Now we need to convert JulianDate to LocalDate . If I do LocalDate.from(julianDate) , it will convert to the Gregorian calendar (and result 1400-04-10 ).

But if you want to create LocalDate with an accuracy of 1400-04-01 , you will need to do this:

 LocalDate converted = LocalDate.of(julianDate.get(ChronoField.YEAR_OF_ERA), julianDate.get(ChronoField.MONTH_OF_YEAR), julianDate.get(ChronoField.DAY_OF_MONTH)); System.out.println(converted); // 1400-04-01 

The output will be:

1400-04-01

Just remember that dates before 1582-10-15 have this setting, and SimpleDateFormat cannot handle these cases correctly. If you need to work only from 1400-04-01 (year / month / day), use LocalDate . But if you need to convert it to java.util.Date , keep in mind that this may not be the same date (due to adjustments in the Gregorian / Julian language).

If you do not want to add another dependency, you can also do all the math manually. I adapted the code from ThreeTen, but IMO the ideal is to use the API itself (since it can cover corner cases and other things that are probably missing just by copying a piece of code):

 // auxiliary method public LocalDate ofYearDay(int prolepticYear, int dayOfYear) { boolean leap = (prolepticYear % 4) == 0; if (dayOfYear == 366 && leap == false) { throw new DateTimeException("Invalid date 'DayOfYear 366' as '" + prolepticYear + "' is not a leap year"); } Month moy = Month.of((dayOfYear - 1) / 31 + 1); int monthEnd = moy.firstDayOfYear(leap) + moy.length(leap) - 1; if (dayOfYear > monthEnd) { moy = moy.plus(1); } int dom = dayOfYear - moy.firstDayOfYear(leap) + 1; return LocalDate.of(prolepticYear, moy.getValue(), dom); } // sdf with UTC set, as above Date date = sdf.parse("1400-04-01"); ZonedDateTime z = date.toInstant().atZone(ZoneOffset.UTC); LocalDate d; // difference between the ISO and Julian epoch day count long julianToIso = 719164; int daysPerCicle = (365 * 4) + 1; long julianEpochDay = z.toLocalDate().toEpochDay() + julianToIso; long cycle = Math.floorDiv(julianEpochDay, daysPerCicle); long daysInCycle = Math.floorMod(julianEpochDay, daysPerCicle); if (daysInCycle == daysPerCicle - 1) { int year = (int) ((cycle * 4 + 3) + 1); d = ofYearDay(year, 366); } else { int year = (int) ((cycle * 4 + daysInCycle / 365) + 1); int doy = (int) ((daysInCycle % 365) + 1); d = ofYearDay(year, doy); } System.out.println(d); // 1400-04-01 

The output will be:

1400-04-01

We remind you that all this math is not needed for dates after 1582-10-15 .

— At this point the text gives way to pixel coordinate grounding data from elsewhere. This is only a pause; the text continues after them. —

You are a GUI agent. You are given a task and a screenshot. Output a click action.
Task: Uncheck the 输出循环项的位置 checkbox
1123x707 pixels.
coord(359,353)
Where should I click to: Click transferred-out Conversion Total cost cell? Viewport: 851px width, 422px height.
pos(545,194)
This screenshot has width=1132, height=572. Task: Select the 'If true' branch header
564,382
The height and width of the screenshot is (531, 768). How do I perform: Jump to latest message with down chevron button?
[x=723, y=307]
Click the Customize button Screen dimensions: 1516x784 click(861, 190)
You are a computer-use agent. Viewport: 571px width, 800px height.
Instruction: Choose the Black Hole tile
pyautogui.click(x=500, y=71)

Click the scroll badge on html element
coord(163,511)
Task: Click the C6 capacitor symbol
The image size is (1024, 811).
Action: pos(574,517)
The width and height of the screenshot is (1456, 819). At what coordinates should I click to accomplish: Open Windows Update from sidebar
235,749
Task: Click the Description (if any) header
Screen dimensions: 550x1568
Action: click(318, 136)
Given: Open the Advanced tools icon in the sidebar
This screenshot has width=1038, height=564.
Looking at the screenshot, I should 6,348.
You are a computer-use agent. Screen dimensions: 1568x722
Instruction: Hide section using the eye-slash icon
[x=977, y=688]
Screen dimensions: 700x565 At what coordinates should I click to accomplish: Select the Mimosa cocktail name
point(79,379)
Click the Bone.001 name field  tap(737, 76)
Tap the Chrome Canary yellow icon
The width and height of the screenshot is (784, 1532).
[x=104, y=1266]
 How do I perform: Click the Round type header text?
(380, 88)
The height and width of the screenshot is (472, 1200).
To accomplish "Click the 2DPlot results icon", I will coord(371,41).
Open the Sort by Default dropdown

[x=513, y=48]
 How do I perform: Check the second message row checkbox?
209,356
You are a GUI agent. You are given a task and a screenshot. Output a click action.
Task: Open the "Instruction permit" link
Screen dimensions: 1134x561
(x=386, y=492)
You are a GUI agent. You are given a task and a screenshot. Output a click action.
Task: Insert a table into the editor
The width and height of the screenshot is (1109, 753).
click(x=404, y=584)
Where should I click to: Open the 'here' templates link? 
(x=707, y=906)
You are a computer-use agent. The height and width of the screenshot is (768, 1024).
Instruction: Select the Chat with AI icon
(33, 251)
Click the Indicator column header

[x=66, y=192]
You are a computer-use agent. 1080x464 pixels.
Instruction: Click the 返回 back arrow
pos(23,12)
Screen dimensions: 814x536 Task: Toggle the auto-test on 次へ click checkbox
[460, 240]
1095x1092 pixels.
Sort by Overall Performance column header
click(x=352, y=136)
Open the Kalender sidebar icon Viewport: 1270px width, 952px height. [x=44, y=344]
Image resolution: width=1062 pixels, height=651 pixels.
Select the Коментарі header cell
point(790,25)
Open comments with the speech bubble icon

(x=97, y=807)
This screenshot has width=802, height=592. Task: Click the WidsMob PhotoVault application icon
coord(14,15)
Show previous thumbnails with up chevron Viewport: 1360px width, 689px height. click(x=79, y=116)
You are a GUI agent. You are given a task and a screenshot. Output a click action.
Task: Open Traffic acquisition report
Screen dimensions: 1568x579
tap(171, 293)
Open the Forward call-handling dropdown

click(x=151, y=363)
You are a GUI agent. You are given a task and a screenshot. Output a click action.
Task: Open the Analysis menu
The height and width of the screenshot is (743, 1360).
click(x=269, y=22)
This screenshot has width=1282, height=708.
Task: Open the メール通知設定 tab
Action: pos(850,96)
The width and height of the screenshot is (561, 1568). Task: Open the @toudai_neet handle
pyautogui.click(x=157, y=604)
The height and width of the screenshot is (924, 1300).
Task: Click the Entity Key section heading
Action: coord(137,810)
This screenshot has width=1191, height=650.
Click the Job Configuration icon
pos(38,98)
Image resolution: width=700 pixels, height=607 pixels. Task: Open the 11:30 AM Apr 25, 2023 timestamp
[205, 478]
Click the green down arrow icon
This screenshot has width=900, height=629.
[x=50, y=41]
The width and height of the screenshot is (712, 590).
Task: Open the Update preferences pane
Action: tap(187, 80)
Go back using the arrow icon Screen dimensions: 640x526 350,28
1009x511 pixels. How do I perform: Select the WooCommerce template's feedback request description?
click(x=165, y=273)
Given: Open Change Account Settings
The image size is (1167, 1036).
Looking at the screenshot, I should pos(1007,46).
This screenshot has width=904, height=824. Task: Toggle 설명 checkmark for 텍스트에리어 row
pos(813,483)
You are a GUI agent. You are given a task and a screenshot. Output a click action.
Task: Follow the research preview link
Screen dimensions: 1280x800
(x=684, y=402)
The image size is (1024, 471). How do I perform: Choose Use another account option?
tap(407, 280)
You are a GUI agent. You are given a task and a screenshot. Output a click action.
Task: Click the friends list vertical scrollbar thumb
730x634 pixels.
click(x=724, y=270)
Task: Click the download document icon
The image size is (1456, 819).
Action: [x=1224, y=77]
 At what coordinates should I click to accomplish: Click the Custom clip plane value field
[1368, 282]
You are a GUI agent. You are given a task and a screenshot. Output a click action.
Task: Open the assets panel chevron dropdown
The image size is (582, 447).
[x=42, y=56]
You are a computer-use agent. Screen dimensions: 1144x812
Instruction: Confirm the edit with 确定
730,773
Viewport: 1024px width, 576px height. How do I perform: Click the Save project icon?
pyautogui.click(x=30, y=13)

In any case, if you have a String input and want to parse it, do not use SimpleDateFormat - you can use LocalDate.parse() instead. Or LocalDate.of(year, month, day) if you already know the values.

But converting these local dates from / to a java.util.Date is more complicated, as Date is a complete timestamp, and dates may vary depending on the calendar system used.